Question

The smallest number by which 2560 must be multiplied so that the product is a perfect cube is:
A
5
B
25
C
10
D
15

Answer

**step1** Understanding the problem

The problem asks us to find the smallest whole number that we need to multiply 2560 by, so that the result is a perfect cube. A perfect cube is a number that can be obtained by multiplying a whole number by itself three times (e.g., $$1 \times 1 \times 1 = 1$$, $$2 \times 2 \times 2 = 8$$, $$3 \times 3 \times 3 = 27$$, and so on).

**step2** Finding the prime factorization of 2560

To find the smallest multiplier, we first need to break down 2560 into its prime factors.
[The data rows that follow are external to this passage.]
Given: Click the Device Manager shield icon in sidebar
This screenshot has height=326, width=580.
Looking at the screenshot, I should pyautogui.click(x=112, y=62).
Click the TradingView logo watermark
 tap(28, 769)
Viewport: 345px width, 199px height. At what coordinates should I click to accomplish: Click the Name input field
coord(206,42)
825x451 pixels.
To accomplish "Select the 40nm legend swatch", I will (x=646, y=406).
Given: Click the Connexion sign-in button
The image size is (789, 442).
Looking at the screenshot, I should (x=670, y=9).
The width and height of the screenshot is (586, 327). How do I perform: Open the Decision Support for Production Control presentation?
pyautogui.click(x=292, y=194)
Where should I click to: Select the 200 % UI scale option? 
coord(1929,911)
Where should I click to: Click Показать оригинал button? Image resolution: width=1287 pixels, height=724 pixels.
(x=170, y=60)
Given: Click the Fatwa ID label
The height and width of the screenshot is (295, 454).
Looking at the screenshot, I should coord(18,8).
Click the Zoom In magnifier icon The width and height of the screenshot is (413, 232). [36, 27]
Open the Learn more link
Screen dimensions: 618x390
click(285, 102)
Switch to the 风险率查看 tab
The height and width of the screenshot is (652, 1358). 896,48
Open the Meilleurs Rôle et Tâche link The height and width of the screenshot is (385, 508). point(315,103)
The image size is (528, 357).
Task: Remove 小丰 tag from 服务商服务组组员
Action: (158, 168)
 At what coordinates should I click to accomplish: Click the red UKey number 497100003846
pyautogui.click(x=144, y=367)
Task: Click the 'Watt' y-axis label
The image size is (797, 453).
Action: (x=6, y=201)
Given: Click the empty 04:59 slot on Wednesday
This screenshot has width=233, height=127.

Prime factors are prime numbers that multiply together to make the original number.
We can do this by repeatedly dividing by the smallest prime numbers:
$$2560 \div 2 = 1280$$
$$1280 \div 2 = 640$$
$$640 \div 2 = 320$$
$$320 \div 2 = 160$$
$$160 \div 2 = 80$$
$$80 \div 2 = 40$$
$$40 \div 2 = 20$$
$$20 \div 2 = 10$$
$$10 \div 2 = 5$$
$$5 \div 5 = 1$$
So, the prime factorization of 2560 is $$2 \times 2 \times 2 \times 2 \times 2 \times 2 \times 2 \times 2 \times 2 \times 5$$.
We can write this more compactly by counting how many times each prime factor appears:
The prime factor 2 appears 9 times.
The prime factor 5 appears 1 time.
So, $$2560 = 2^9 \times 5^1$$.

**step3** Identifying exponents for a perfect cube

For a number to be a perfect cube, every prime factor in its factorization must have an exponent that is a multiple of 3 (like 3, 6, 9, 12, and so on).
Let's look at the exponents in our prime factorization of 2560:
For the prime factor 2, the exponent is 9. Since 9 is a multiple of 3 ($$9 = 3 \times 3$$), the part $$2^9$$ is already a perfect cube ($$2^9 = (2^3)^3 = 8^3$$).
For the prime factor 5, the exponent is 1. To make this a multiple of 3, the smallest multiple of 3 that is greater than or equal to 1 is 3. We need the exponent of 5 to be 3. Currently, it is 1.
So, we need $$5^3$$. We currently have $$5^1$$.

**step4** Determining the smallest multiplier

To change $$5^1$$ into $$5^3$$, we need to multiply $$5^1$$ by $$5 \times 5$$.
This means we need to multiply by $$5^2$$.
$$5^2 = 5 \times 5 = 25$$.
Therefore, the smallest number we must multiply 2560 by is 25.

**step5** Verifying the result

Let's multiply 2560 by 25:
$$2560 \times 25 = 64000$$
Now, let's check if 64000 is a perfect cube.
We found that $$2560 = 2^9 \times 5^1$$.
Multiplying by 25 ($$5^2$$) gives:
$$2^9 \times 5^1 \times 5^2 = 2^9 \times 5^{(1+2)} = 2^9 \times 5^3$$
Now, both exponents (9 and 3) are multiples of 3.
$$2^9 \times 5^3 = (2^3)^3 \times 5^3 = (8)^3 \times 5^3 = (8 \times 5)^3 = 40^3$$
Since 64000 can be written as $$40 \times 40 \times 40$$, it is a perfect cube.
The smallest number by which 2560 must be multiplied is 25.